The front plank is both one of the most commonly used and misused exercises in the gym. They’re often performed incorrectly, likely due to the fact the being able to hold a front plank for a long time is like wearing a badge of honor. Like any other exercise, you must ask yourself why you’re including it into your workout routine. The front plank is an excellent exercise for building endurance in your core and keeping your spine healthy—both of which are essential prerequisites for developing more dynamic stability that can carryover to your sport or daily activities. So, if the front plank is such a valuable exercise, where does it go wrong?
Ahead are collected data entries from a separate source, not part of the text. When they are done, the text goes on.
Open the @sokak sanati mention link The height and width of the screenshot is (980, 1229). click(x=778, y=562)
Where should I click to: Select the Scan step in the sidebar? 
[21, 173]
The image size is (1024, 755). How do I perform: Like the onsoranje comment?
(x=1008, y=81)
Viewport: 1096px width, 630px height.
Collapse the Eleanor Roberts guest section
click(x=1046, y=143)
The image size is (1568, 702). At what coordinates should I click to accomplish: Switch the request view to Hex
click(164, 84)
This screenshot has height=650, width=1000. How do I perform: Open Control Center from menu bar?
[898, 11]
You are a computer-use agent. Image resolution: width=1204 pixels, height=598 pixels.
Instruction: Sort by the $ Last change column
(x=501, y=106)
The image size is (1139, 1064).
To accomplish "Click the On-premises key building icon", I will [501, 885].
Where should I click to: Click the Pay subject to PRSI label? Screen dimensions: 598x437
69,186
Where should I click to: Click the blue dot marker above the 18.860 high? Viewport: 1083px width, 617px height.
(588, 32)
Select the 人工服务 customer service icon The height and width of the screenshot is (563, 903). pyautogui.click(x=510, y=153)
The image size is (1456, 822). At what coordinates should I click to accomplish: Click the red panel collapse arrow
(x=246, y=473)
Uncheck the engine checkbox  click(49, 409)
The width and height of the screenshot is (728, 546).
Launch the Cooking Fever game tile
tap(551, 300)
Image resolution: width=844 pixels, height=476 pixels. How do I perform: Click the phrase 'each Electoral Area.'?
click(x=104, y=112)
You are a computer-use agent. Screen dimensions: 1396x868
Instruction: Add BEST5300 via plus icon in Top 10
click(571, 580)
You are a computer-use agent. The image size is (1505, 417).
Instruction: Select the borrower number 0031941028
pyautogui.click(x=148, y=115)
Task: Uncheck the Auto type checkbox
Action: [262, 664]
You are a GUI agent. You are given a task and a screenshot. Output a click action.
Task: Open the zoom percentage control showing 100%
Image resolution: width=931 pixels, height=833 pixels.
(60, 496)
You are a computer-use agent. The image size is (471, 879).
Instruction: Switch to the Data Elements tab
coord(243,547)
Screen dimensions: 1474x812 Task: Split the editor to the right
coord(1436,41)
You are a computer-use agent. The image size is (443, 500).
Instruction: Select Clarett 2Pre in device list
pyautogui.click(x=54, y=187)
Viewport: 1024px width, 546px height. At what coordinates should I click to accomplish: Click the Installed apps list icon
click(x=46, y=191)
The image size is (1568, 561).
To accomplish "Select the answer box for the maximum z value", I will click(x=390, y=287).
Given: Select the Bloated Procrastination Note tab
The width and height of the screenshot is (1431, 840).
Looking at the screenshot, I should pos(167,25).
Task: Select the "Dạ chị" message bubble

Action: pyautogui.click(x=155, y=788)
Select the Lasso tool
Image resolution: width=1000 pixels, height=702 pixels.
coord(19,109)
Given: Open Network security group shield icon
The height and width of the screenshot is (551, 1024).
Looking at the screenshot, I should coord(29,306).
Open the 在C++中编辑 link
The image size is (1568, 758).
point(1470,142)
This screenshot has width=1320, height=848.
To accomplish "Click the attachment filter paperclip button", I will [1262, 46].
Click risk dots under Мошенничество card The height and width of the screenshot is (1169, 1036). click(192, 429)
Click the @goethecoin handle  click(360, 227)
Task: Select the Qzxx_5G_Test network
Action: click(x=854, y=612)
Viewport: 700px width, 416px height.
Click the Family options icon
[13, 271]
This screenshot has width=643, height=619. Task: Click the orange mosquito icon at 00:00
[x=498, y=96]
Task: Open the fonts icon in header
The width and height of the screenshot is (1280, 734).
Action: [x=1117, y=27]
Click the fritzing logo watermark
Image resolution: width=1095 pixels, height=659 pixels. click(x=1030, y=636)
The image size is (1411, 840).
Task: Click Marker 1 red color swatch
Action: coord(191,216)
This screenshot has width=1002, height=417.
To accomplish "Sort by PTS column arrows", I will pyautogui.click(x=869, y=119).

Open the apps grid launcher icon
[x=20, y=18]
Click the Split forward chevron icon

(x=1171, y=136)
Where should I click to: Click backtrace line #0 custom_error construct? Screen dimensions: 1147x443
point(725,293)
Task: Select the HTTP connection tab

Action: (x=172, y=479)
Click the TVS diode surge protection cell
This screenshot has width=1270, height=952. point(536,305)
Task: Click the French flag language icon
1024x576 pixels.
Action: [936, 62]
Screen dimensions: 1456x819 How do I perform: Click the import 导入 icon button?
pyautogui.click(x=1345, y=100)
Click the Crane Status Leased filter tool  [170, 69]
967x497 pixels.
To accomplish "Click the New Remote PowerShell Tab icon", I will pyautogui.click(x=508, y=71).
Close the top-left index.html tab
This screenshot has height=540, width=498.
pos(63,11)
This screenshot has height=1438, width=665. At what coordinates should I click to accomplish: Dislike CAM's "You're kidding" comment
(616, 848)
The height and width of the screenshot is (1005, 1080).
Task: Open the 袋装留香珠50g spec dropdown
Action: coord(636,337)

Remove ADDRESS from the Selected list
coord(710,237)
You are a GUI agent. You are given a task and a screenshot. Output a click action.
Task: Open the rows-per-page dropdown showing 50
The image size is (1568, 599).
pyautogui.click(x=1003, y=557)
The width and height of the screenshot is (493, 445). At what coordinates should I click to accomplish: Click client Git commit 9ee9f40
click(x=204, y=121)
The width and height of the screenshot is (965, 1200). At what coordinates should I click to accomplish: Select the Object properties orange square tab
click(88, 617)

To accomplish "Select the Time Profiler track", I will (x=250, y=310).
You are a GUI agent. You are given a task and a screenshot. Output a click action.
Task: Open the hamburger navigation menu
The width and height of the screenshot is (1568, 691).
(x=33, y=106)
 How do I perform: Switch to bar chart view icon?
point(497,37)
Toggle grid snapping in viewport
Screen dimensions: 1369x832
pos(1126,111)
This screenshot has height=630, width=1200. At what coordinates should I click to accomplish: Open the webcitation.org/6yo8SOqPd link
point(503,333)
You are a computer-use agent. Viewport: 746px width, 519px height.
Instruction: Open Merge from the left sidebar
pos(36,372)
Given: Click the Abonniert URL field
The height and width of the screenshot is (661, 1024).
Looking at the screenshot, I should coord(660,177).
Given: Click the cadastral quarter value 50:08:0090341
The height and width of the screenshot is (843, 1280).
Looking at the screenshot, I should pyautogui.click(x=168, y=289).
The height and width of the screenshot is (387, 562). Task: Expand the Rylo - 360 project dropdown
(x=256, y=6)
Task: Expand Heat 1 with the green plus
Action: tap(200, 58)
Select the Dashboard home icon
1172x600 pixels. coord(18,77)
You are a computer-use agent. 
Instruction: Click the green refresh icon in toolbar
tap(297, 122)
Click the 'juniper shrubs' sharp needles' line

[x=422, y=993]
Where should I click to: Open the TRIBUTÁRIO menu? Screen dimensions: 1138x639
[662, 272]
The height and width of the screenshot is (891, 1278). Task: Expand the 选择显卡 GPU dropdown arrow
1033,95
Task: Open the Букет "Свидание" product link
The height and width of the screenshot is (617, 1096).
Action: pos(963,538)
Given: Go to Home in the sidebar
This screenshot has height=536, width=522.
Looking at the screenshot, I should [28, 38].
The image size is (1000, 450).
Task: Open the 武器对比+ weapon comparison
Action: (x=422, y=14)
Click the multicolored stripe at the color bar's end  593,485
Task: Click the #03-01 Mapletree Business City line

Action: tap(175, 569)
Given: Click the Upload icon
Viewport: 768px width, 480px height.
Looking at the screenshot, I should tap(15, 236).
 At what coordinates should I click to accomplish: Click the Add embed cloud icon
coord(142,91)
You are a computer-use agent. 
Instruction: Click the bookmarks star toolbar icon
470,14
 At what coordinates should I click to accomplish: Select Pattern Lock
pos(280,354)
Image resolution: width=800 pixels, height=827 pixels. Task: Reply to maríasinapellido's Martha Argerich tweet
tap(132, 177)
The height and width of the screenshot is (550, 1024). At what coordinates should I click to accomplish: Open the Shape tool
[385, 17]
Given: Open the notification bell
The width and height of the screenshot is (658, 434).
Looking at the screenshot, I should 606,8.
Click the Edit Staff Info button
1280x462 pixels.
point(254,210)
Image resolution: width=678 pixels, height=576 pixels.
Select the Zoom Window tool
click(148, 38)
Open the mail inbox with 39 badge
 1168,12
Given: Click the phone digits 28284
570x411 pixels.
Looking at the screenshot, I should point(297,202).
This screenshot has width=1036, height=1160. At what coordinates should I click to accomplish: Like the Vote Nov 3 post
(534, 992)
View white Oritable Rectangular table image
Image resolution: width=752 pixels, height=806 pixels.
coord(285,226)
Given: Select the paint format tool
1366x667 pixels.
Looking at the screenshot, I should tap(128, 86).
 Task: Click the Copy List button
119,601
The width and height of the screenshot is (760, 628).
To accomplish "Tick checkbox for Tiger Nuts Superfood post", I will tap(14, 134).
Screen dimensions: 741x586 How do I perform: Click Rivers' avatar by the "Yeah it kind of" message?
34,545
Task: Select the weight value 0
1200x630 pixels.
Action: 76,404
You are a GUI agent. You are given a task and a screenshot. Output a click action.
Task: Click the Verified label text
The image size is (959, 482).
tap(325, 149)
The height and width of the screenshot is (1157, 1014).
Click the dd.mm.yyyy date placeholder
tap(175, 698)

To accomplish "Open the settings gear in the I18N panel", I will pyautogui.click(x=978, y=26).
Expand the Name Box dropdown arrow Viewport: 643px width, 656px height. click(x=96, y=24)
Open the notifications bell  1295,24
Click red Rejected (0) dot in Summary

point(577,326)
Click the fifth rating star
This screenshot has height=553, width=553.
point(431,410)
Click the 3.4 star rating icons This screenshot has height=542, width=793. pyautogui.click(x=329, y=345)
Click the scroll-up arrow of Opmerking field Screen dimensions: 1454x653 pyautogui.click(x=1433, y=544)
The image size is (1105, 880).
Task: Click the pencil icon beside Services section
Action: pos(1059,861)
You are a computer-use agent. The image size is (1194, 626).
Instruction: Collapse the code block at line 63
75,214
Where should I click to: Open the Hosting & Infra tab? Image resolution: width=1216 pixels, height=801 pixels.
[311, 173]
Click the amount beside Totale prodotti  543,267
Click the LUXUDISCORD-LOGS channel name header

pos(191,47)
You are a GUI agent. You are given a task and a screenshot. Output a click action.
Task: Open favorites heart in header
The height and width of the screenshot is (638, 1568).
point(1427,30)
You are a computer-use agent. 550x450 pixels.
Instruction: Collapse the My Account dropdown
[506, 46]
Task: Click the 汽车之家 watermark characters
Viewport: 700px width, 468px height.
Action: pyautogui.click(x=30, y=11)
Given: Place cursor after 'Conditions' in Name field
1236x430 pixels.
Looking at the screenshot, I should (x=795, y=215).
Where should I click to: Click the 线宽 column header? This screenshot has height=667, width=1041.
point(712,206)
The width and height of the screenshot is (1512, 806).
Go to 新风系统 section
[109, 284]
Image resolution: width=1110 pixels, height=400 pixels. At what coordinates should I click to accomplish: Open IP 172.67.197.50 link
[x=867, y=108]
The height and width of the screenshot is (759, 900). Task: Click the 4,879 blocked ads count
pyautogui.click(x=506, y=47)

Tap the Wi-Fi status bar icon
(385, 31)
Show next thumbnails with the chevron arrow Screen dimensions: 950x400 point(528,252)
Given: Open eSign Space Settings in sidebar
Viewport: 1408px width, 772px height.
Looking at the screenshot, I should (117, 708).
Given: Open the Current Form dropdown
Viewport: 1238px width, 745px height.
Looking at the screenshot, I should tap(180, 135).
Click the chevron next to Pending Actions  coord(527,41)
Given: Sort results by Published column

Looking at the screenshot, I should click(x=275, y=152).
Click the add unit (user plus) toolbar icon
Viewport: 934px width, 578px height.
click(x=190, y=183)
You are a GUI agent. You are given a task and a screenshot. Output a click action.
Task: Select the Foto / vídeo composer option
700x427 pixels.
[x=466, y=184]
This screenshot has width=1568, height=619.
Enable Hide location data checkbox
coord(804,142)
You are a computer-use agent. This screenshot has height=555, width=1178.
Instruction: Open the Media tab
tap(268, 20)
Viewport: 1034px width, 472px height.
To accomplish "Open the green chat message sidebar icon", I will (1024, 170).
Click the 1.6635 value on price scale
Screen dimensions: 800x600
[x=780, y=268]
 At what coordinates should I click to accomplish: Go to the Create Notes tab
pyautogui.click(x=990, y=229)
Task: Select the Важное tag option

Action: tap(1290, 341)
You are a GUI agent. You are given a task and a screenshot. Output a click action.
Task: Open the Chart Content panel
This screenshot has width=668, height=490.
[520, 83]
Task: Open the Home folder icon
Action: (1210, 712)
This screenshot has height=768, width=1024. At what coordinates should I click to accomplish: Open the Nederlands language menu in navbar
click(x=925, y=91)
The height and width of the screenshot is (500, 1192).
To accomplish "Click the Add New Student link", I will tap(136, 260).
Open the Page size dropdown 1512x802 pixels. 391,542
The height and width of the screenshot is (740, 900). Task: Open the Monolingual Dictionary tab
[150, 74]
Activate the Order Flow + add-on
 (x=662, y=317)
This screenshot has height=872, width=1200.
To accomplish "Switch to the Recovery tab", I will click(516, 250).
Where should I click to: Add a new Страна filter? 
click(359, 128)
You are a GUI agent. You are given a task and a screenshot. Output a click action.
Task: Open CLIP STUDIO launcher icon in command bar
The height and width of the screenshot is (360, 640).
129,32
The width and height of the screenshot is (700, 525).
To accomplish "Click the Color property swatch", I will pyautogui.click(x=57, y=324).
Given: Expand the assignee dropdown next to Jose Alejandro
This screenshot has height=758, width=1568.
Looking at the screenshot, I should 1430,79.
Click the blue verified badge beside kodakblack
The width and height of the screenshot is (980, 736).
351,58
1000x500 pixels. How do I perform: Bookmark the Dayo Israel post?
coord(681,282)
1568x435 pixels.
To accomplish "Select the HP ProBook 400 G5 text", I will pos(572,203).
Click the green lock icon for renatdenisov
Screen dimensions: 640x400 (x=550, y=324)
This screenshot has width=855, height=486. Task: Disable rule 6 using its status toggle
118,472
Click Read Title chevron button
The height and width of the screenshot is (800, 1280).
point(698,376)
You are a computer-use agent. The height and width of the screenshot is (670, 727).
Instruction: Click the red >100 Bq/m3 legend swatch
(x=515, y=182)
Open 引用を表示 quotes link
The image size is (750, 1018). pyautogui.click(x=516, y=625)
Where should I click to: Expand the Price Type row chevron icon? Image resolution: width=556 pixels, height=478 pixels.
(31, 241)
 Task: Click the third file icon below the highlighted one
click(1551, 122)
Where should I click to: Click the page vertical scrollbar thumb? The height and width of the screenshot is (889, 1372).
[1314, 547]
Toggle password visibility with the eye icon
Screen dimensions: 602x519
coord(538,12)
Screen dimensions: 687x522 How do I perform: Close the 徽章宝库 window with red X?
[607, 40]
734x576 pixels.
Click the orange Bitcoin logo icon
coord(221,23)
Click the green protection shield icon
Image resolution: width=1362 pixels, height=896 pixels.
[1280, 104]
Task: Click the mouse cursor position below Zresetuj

Why Adding on Time Isn’t the Best Idea
Most frequently, the way a front plank is progressed is by adding on time. Let’s say you’ve built up from doing sets of 1 min. holds to 3 min. holds. This looks good on paper, but chances are you’re actually fatiguing the muscles you’re supposed to be using well before you’ve reached the 3-minute mark. A well-performed front plank has you building tension and recruiting muscles throughout your entire core. A strong front plank is much more than just using your “6-pack” muscles. Internal & external obliques, transverse abdominis, QL’s multifidi, erector spinae, and rectus abdominis all need to be working together.
Take a look at the two pictures below. In the first picture he was told to crunch down and squeeze his abs as hard as possible.
This becomes a very rectus abdominis dominant brace. You can see the increased tone in his “six pack” muscles and if you look even higher up you can also see his SCM’s and anterior neck are also contracting hard. This is one strategy people will resort to when fatigued during a plank.
In the second picture he was told to fully exhale, feel his ribs move down toward his hips, and then brace his abs.
You can see the more balanced contraction of his rectus abdominis and obliques. You’ll also notice that his neck is much more relaxed. This is the position and type of contraction that you want with your core when performing a front plank.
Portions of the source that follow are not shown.